Question

Use $$\dfrac {2x^{3}-3x^{2}-11x+6}{x-3}=2x^{2}+3x-2$$
to factor $$2x^{3}-3x^{2}-11x+6$$ completely.

Answer

**step1** Understanding the Problem and Given Information

The problem asks us to factor the polynomial $$2x^{3}-3x^{2}-11x+6$$ completely. We are provided with a crucial hint in the form of a division:
$$\frac {2x^{3}-3x^{2}-11x+6}{x-3}=2x^{2}+3x-2$$
This equation tells us that if we divide the cubic polynomial $$2x^{3}-3x^{2}-11x+6$$ by $$(x-3)$$, the result is the quadratic expression $$2x^{2}+3x-2$$. This implies that $$(x-3)$$ is one of the factors of the cubic polynomial. We can rewrite this division relationship as a multiplication:
$$2x^{3}-3x^{2}-11x+6 = (x-3)(2x^{2}+3x-2)$$
To fully factor the original cubic polynomial, our next task is to factor the quadratic expression $$2x^{2}+3x-2$$.

**step2** Identifying the Type of Quadratic Expression

We need to factor the expression $$2x^{2}+3x-2$$. This is a quadratic trinomial, which is an algebraic expression with three terms, where the highest power of the variable is 2. It is in the standard form $$ax^2 + bx + c$$, where in this specific case:
- The coefficient of $$x^2$$ (denoted as $$a$$) is $$2$$.
- The coefficient of $$x$$ (denoted as $$b$$) is $$3$$.
- The constant term (denoted as $$c$$) is $$-2$$.
To factor a quadratic expression like this, we look for two numbers that, when multiplied together, equal the product of $$a$$ and $$c$$ ($$ac$$), and when added together, equal $$b$$.
Let's calculate $$ac$$:
$$ac = 2 \times (-2) = -4$$
We are looking for two numbers that multiply to $$-4$$ and add up to $$3$$.

**step3** Finding the Correct Numbers for Factoring the Quadratic

We need to find two numbers whose product is $$-4$$ and whose sum is $$3$$.
Let's consider pairs of integer factors of $$-4$$ and check their sums:
- If the numbers are $$1$$ and $$-4$$, their sum is $$1 + (-4) = -3$$. This is not $$3$$.
- If the numbers are $$-1$$ and $$4$$, their sum is $$-1 + 4 = 3$$. This is the correct sum.
So, the two numbers we are looking for are $$-1$$ and $$4$$.

**step4** Rewriting the Middle Term of the Quadratic

Now that we have found the two numbers ($$-1$$ and $$4$$), we will use them to rewrite the middle term ($$3x$$) of the quadratic expression $$2x^{2}+3x-2$$ as the sum of two terms:
$$2x^{2} + 3x - 2 = 2x^{2} + 4x - 1x - 2$$
We replace $$3x$$ with $$4x - 1x$$ (or $$4x - x$$).
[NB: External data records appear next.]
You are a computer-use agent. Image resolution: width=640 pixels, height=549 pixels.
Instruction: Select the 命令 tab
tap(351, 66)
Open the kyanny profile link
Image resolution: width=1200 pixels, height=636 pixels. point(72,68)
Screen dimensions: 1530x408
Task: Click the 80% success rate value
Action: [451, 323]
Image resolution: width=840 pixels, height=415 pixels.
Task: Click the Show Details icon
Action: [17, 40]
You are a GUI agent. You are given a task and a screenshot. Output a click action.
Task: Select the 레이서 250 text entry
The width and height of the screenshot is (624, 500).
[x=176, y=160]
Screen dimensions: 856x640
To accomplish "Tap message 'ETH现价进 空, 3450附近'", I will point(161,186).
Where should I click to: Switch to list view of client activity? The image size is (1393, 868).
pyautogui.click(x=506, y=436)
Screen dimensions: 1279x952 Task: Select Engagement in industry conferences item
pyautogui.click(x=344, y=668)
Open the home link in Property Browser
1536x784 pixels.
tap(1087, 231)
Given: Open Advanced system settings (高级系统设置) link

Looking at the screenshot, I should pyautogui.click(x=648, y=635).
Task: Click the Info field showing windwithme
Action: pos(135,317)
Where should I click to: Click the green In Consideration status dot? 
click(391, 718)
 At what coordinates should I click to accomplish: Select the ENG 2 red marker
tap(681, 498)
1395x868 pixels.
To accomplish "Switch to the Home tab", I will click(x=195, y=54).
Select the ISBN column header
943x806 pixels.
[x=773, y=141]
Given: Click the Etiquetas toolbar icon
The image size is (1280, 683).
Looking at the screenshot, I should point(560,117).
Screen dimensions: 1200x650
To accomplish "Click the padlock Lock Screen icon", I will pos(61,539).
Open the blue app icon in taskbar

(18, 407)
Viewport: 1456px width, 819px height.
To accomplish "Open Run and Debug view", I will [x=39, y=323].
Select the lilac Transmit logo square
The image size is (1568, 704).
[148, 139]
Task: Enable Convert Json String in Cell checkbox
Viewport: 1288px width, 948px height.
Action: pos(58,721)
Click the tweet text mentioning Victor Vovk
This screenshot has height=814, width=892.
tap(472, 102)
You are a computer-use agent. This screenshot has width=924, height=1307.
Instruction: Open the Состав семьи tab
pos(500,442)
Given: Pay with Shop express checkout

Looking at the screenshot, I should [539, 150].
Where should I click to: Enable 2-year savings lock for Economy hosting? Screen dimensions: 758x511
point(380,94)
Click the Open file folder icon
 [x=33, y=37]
**step5** Factoring by Grouping

With the middle term split, we can now factor the expression by grouping the first two terms and the last two terms:
$$(2x^{2} + 4x) + (-1x - 2)$$
Now, we factor out the greatest common factor from each group:
- From the first group $$(2x^{2} + 4x)$$, the common factor is $$2x$$. Factoring it out, we get $$2x(x + 2)$$.
- From the second group $$(-1x - 2)$$, the common factor is $$-1$$. Factoring it out, we get $$-1(x + 2)$$.
Combining these factored groups, the expression becomes:
$$2x(x + 2) - 1(x + 2)$$

**step6** Factoring out the Common Binomial

Observe that both terms in the expression $$2x(x + 2) - 1(x + 2)$$ share a common binomial factor, which is $$(x+2)$$. We can factor this common binomial out:
$$(x + 2)(2x - 1)$$
Thus, the quadratic expression $$2x^{2}+3x-2$$ is completely factored as $$(x+2)(2x-1)$$.

**step7** Writing the Complete Factorization of the Cubic Polynomial

From Question1.step1, we established that the original cubic polynomial can be written as the product of $$(x-3)$$ and the quadratic expression $$2x^{2}+3x-2$$:
$$2x^{3}-3x^{2}-11x+6 = (x-3)(2x^{2}+3x-2)$$
Now, we substitute the factored form of the quadratic expression, $$(x+2)(2x-1)$$ (found in Question1.step6), back into this equation:
$$2x^{3}-3x^{2}-11x+6 = (x-3)(x+2)(2x-1)$$
This is the complete factorization of the given polynomial.